_TASK PROMPT_. For the data below, please report each line where the word "Expand" is found.

•••••

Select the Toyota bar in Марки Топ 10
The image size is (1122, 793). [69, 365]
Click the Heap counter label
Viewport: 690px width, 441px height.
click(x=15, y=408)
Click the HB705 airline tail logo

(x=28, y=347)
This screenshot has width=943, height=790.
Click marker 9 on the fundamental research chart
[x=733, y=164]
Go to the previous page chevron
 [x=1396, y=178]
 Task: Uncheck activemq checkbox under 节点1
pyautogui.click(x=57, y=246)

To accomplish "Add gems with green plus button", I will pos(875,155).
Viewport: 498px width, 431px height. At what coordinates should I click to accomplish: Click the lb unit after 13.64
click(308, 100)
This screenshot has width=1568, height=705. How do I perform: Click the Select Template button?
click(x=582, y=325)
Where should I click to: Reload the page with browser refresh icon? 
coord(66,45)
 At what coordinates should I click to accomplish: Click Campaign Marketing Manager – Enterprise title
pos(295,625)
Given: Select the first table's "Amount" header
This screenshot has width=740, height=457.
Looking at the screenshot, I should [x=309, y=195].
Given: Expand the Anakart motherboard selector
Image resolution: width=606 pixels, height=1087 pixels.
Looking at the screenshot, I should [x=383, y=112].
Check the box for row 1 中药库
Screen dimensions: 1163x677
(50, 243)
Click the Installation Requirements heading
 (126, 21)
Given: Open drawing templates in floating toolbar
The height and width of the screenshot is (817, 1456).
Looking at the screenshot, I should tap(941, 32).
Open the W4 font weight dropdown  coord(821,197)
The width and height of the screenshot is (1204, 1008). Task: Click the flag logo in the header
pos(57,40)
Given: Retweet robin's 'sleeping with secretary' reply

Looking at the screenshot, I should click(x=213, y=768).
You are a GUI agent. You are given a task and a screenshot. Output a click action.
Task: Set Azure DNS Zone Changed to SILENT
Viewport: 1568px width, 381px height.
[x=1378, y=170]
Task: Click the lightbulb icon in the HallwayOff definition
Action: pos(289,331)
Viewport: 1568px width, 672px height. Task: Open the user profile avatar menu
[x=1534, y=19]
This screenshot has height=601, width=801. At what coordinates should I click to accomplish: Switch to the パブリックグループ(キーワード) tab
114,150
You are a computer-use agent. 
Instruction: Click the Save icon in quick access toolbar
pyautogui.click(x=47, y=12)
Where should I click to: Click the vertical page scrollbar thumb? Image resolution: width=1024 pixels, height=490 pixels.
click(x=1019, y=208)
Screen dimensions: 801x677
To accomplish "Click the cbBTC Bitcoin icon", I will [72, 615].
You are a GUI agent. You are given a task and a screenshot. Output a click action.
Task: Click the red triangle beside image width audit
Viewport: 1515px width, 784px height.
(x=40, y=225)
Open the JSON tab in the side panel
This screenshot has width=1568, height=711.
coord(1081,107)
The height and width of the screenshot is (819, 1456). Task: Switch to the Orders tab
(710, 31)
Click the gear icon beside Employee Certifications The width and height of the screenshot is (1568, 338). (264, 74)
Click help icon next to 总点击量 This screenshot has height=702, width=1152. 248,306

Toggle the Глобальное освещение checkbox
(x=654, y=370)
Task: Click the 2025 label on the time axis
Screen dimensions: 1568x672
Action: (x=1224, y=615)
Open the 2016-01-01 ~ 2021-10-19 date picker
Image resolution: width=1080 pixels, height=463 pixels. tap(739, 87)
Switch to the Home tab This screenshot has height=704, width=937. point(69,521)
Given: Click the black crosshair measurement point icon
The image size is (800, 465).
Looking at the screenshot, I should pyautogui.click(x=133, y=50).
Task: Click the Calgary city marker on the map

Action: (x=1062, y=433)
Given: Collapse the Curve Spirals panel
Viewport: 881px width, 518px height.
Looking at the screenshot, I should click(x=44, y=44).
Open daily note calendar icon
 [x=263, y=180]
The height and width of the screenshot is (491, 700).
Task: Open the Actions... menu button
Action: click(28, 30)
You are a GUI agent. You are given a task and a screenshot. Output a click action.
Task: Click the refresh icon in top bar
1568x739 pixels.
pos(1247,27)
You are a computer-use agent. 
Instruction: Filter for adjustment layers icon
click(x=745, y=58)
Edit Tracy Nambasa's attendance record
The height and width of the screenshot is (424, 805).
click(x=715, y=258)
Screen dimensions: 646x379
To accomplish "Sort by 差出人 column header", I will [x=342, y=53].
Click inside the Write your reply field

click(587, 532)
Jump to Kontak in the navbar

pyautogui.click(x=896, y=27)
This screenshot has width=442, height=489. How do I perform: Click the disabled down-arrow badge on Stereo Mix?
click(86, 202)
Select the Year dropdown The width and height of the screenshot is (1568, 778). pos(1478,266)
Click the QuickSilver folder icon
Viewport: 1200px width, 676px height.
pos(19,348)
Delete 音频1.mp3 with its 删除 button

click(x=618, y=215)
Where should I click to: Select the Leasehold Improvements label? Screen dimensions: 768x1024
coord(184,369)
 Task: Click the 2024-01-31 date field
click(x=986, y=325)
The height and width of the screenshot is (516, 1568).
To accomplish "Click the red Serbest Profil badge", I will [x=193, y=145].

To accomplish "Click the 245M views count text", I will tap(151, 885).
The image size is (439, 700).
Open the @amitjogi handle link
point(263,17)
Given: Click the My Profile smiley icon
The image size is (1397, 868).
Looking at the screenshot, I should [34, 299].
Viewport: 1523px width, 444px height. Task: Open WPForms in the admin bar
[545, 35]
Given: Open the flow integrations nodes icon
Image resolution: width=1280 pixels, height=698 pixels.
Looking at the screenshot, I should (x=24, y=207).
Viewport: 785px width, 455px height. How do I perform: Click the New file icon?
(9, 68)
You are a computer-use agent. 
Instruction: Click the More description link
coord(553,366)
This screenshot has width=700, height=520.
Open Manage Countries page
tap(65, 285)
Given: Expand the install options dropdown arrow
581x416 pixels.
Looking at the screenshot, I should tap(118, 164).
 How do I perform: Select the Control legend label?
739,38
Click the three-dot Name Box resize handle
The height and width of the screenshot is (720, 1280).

•••••

_RESPONSE BOX_.
Given: Expand the Anakart motherboard selector
Given: Expand the install options dropdown arrow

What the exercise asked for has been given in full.